**Action item**
Word for word, repeat each record that follows.
START Recorded data
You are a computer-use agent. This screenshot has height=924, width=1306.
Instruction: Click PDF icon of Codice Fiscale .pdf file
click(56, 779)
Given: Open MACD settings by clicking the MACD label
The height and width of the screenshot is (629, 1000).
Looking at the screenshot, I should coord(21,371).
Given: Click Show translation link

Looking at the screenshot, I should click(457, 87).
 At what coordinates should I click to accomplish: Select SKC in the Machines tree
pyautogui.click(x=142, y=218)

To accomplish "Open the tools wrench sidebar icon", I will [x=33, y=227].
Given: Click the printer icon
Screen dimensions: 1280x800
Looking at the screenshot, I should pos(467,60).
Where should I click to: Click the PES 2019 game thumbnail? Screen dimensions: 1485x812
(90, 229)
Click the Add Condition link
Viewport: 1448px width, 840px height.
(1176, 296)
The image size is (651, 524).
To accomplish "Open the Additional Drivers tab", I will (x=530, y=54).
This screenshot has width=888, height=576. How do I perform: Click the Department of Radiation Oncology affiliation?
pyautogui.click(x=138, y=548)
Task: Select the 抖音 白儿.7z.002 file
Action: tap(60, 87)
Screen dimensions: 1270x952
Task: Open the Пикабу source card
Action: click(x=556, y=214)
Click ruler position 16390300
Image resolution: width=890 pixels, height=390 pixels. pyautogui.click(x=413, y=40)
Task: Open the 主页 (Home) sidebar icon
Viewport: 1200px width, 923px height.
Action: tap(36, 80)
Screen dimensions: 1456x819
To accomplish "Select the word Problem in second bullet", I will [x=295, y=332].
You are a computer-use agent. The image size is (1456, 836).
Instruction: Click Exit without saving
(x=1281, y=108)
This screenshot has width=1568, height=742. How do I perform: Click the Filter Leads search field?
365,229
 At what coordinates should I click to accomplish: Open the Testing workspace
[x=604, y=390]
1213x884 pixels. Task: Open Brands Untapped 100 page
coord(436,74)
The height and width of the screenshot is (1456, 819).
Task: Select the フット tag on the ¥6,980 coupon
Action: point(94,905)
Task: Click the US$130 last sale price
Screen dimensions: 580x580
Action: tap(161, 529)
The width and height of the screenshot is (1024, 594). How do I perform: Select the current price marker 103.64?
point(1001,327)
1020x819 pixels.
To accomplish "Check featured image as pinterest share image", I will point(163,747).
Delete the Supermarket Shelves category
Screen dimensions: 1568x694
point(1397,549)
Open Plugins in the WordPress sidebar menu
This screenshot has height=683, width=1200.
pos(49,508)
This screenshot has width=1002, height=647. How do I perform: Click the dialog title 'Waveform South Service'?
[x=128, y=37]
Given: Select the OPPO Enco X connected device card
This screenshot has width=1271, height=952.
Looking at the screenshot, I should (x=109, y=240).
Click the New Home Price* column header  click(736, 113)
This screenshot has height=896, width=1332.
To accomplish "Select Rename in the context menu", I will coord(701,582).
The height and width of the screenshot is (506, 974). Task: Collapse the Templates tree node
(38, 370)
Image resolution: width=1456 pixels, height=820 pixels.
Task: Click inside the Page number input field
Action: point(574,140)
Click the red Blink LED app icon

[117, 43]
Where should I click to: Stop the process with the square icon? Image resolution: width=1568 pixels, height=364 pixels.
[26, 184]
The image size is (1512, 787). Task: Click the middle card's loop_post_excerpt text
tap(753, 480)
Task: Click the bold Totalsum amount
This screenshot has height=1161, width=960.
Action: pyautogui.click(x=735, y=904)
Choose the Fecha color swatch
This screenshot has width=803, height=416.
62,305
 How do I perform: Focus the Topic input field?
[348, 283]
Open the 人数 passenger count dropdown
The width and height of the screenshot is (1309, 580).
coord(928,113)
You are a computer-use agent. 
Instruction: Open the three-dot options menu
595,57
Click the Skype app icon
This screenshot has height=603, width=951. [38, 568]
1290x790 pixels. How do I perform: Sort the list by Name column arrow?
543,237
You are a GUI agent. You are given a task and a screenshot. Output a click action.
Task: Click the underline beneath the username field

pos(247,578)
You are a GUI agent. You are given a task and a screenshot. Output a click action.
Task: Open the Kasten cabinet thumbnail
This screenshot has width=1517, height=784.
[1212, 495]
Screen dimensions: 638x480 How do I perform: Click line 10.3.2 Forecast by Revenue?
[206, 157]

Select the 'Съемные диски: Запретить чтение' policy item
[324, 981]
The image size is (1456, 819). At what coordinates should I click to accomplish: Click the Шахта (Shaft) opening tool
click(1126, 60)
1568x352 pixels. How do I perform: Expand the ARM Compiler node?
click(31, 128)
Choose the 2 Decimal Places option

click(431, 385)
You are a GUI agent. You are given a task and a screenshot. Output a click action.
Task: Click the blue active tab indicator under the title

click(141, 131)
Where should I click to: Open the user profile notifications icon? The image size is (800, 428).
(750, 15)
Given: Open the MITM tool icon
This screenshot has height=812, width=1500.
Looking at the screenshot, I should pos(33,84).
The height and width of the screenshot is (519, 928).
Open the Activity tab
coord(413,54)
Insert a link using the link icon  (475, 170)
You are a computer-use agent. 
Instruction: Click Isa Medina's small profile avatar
END Recorded data
**Reply to the task**
You are a computer-use agent. This screenshot has height=924, width=1306.
Instruction: Click PDF icon of Codice Fiscale .pdf file
click(56, 779)
Given: Open MACD settings by clicking the MACD label
The height and width of the screenshot is (629, 1000).
Looking at the screenshot, I should coord(21,371).
Given: Click Show translation link

Looking at the screenshot, I should click(457, 87).
 At what coordinates should I click to accomplish: Select SKC in the Machines tree
pyautogui.click(x=142, y=218)

To accomplish "Open the tools wrench sidebar icon", I will [x=33, y=227].
Given: Click the printer icon
Screen dimensions: 1280x800
Looking at the screenshot, I should pos(467,60).
Where should I click to: Click the PES 2019 game thumbnail? Screen dimensions: 1485x812
(90, 229)
Click the Add Condition link
Viewport: 1448px width, 840px height.
(1176, 296)
The image size is (651, 524).
To accomplish "Open the Additional Drivers tab", I will (x=530, y=54).
This screenshot has width=888, height=576. How do I perform: Click the Department of Radiation Oncology affiliation?
pyautogui.click(x=138, y=548)
Task: Select the 抖音 白儿.7z.002 file
Action: tap(60, 87)
Screen dimensions: 1270x952
Task: Open the Пикабу source card
Action: click(x=556, y=214)
Click ruler position 16390300
Image resolution: width=890 pixels, height=390 pixels. pyautogui.click(x=413, y=40)
Task: Open the 主页 (Home) sidebar icon
Viewport: 1200px width, 923px height.
Action: tap(36, 80)
Screen dimensions: 1456x819
To accomplish "Select the word Problem in second bullet", I will [x=295, y=332].
You are a computer-use agent. The image size is (1456, 836).
Instruction: Click Exit without saving
(x=1281, y=108)
This screenshot has width=1568, height=742. How do I perform: Click the Filter Leads search field?
365,229
 At what coordinates should I click to accomplish: Open the Testing workspace
[x=604, y=390]
1213x884 pixels. Task: Open Brands Untapped 100 page
coord(436,74)
The height and width of the screenshot is (1456, 819).
Task: Select the フット tag on the ¥6,980 coupon
Action: point(94,905)
Task: Click the US$130 last sale price
Screen dimensions: 580x580
Action: tap(161, 529)
The width and height of the screenshot is (1024, 594). How do I perform: Select the current price marker 103.64?
point(1001,327)
1020x819 pixels.
To accomplish "Check featured image as pinterest share image", I will point(163,747).
Delete the Supermarket Shelves category
Screen dimensions: 1568x694
point(1397,549)
Open Plugins in the WordPress sidebar menu
This screenshot has height=683, width=1200.
pos(49,508)
This screenshot has width=1002, height=647. How do I perform: Click the dialog title 'Waveform South Service'?
[x=128, y=37]
Given: Select the OPPO Enco X connected device card
This screenshot has width=1271, height=952.
Looking at the screenshot, I should (x=109, y=240).
Click the New Home Price* column header  click(736, 113)
This screenshot has height=896, width=1332.
To accomplish "Select Rename in the context menu", I will coord(701,582).
The height and width of the screenshot is (506, 974). Task: Collapse the Templates tree node
(38, 370)
Image resolution: width=1456 pixels, height=820 pixels.
Task: Click inside the Page number input field
Action: point(574,140)
Click the red Blink LED app icon

[117, 43]
Where should I click to: Stop the process with the square icon? Image resolution: width=1568 pixels, height=364 pixels.
[26, 184]
The image size is (1512, 787). Task: Click the middle card's loop_post_excerpt text
tap(753, 480)
Task: Click the bold Totalsum amount
This screenshot has height=1161, width=960.
Action: pyautogui.click(x=735, y=904)
Choose the Fecha color swatch
This screenshot has width=803, height=416.
62,305
 How do I perform: Focus the Topic input field?
[348, 283]
Open the 人数 passenger count dropdown
The width and height of the screenshot is (1309, 580).
coord(928,113)
You are a computer-use agent. 
Instruction: Open the three-dot options menu
595,57
Click the Skype app icon
This screenshot has height=603, width=951. [38, 568]
1290x790 pixels. How do I perform: Sort the list by Name column arrow?
543,237
You are a GUI agent. You are given a task and a screenshot. Output a click action.
Task: Click the underline beneath the username field

pos(247,578)
You are a GUI agent. You are given a task and a screenshot. Output a click action.
Task: Open the Kasten cabinet thumbnail
This screenshot has width=1517, height=784.
[1212, 495]
Screen dimensions: 638x480 How do I perform: Click line 10.3.2 Forecast by Revenue?
[206, 157]

Select the 'Съемные диски: Запретить чтение' policy item
[324, 981]
The image size is (1456, 819). At what coordinates should I click to accomplish: Click the Шахта (Shaft) opening tool
click(1126, 60)
1568x352 pixels. How do I perform: Expand the ARM Compiler node?
click(31, 128)
Choose the 2 Decimal Places option

click(431, 385)
You are a GUI agent. You are given a task and a screenshot. Output a click action.
Task: Click the blue active tab indicator under the title

click(141, 131)
Where should I click to: Open the user profile notifications icon? The image size is (800, 428).
(750, 15)
Given: Open the MITM tool icon
This screenshot has height=812, width=1500.
Looking at the screenshot, I should pos(33,84).
The height and width of the screenshot is (519, 928).
Open the Activity tab
coord(413,54)
Insert a link using the link icon  (475, 170)
You are a computer-use agent. 
Instruction: Click Isa Medina's small profile avatar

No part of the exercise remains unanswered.